*** Begin section ***

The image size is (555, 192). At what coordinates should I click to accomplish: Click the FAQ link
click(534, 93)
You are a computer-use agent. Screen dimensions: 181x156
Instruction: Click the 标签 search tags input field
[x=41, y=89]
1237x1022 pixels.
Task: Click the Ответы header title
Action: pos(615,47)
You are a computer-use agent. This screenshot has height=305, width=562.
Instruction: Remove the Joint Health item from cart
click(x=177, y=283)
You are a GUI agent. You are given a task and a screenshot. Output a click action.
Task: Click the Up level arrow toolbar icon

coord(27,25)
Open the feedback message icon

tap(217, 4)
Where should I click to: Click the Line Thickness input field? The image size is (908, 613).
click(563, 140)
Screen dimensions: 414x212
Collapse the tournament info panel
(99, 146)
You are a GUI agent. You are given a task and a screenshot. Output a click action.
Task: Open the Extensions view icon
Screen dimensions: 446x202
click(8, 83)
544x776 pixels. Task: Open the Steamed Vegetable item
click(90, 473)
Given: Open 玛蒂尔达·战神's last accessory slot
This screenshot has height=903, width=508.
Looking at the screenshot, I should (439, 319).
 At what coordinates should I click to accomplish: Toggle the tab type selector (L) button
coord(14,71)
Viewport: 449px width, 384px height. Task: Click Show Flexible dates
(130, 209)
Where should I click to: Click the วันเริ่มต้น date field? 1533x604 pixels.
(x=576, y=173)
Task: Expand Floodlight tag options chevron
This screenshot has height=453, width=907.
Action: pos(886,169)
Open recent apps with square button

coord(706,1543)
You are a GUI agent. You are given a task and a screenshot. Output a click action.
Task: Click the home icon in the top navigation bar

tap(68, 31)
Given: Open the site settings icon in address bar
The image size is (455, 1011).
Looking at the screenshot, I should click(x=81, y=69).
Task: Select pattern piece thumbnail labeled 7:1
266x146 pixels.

*** End section ***

▶ [The problem]: The entire listing above should be returned exactly as written.

▶ [Written answer]:
The image size is (555, 192). At what coordinates should I click to accomplish: Click the FAQ link
click(534, 93)
You are a computer-use agent. Screen dimensions: 181x156
Instruction: Click the 标签 search tags input field
[x=41, y=89]
1237x1022 pixels.
Task: Click the Ответы header title
Action: pos(615,47)
You are a computer-use agent. This screenshot has height=305, width=562.
Instruction: Remove the Joint Health item from cart
click(x=177, y=283)
You are a GUI agent. You are given a task and a screenshot. Output a click action.
Task: Click the Up level arrow toolbar icon

coord(27,25)
Open the feedback message icon

tap(217, 4)
Where should I click to: Click the Line Thickness input field? The image size is (908, 613).
click(563, 140)
Screen dimensions: 414x212
Collapse the tournament info panel
(99, 146)
You are a GUI agent. You are given a task and a screenshot. Output a click action.
Task: Open the Extensions view icon
Screen dimensions: 446x202
click(8, 83)
544x776 pixels. Task: Open the Steamed Vegetable item
click(90, 473)
Given: Open 玛蒂尔达·战神's last accessory slot
This screenshot has height=903, width=508.
Looking at the screenshot, I should (439, 319).
 At what coordinates should I click to accomplish: Toggle the tab type selector (L) button
coord(14,71)
Viewport: 449px width, 384px height. Task: Click Show Flexible dates
(130, 209)
Where should I click to: Click the วันเริ่มต้น date field? 1533x604 pixels.
(x=576, y=173)
Task: Expand Floodlight tag options chevron
This screenshot has height=453, width=907.
Action: pos(886,169)
Open recent apps with square button

coord(706,1543)
You are a GUI agent. You are given a task and a screenshot. Output a click action.
Task: Click the home icon in the top navigation bar

tap(68, 31)
Given: Open the site settings icon in address bar
The image size is (455, 1011).
Looking at the screenshot, I should click(x=81, y=69).
Task: Select pattern piece thumbnail labeled 7:1
266x146 pixels.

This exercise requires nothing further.